A Argentina se transformou na principal fábrica de horrores cinematográficos da região. Somente nos últimos três anos, mais de meia centena de produções chegaram às telas do país e do resto do mundo, exemplo de sua saudável capacidade de exportação. Evidentemente, há produções boas, ruins e feias. Dois filmes recentes – muito diferentes entre si, ambos de grande qualidade e capacidade de produzir sustos – assinalam caminhos distintos. Aterrados (2017), dirigido por Demián Rugna, retoma certos prazeres do cinema dos anos 80 sem cair em homenagens vazias nem em paródias sem sustentação.  Ruídos estranhos em um quarteirão de um bairro suburbano, uma mulher morta em circunstâncias estranhas, e o cadáver de um menino que parece mover-se quando ninguém o observa, são alguns dos elementos de uma trama que evocam certos medos atávicos com grande eficácia.
Aterrados, Demián Rugna, Argentina, 2017.

De sua parte, Muere, monstruo, muere (2019), de Alejandro Fadel, que teve seu lançamento mundial no prestigioso Festival de Cannes, entrecruza os relatos de assassinatos em série com os tratados psicológicos e o enlouquecimento dos personagens, além de uma criatura claramente inspirada no universo do legendário escritor estadunidense H.P. Lovecraft.
 
Muere, monstruo, muere, Alejandro Fadel, Argentina, 2019.

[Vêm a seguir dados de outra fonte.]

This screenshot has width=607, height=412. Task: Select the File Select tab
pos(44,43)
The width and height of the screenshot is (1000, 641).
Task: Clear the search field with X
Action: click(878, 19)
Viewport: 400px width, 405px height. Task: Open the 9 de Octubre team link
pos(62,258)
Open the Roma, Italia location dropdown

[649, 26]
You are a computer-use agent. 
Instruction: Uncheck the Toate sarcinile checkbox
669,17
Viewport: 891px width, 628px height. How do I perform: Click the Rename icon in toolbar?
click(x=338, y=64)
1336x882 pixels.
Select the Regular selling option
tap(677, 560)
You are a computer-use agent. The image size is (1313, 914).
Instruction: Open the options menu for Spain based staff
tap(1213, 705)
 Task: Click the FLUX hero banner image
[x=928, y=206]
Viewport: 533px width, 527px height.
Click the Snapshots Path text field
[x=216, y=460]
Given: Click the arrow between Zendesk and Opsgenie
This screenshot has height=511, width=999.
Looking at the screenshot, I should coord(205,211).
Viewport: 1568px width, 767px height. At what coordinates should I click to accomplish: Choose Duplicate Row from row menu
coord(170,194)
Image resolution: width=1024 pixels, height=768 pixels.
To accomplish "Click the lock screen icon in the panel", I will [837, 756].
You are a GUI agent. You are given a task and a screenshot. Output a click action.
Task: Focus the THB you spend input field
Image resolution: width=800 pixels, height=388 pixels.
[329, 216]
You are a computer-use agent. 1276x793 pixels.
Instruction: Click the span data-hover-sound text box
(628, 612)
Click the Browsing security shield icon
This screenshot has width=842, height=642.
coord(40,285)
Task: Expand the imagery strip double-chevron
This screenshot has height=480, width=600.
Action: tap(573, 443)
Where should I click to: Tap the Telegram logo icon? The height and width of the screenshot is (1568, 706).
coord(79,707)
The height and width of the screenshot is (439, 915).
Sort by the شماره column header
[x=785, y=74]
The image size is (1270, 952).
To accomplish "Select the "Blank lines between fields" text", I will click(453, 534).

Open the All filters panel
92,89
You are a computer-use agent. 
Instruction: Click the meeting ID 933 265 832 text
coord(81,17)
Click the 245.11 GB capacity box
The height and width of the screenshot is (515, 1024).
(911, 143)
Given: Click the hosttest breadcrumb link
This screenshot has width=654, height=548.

O terror “de autor” que o longa-metragem de Fadel encarna tem seu correlato mexicano em La región salvaje, filme dirigido por Amat Escalante, um retrato social de grande potência que inclui a aparição de um monstro tentacular em um povoado rural, outra criatura lovecraftiana capaz de oferecer prazeres indescritíveis e a mais destruidora das mortes. Finalmente, é bom recordar outro filme argentino: Fase 7 (2010), de Nicolás Goldbart, que imaginava uma situação apocalíptica depois de uma epidemia, e isolava um grupo de personagens em um edifício de apartamentos diante da mais inesperada das invasões. Um tema, sem dúvida, muito atual. Esses são apenas alguns exemplos de um gênero que, finalmente, conseguiu ingressar com força na produção cinematográfica latino-americana, depois de anos de subestimação e mesmo menosprezo.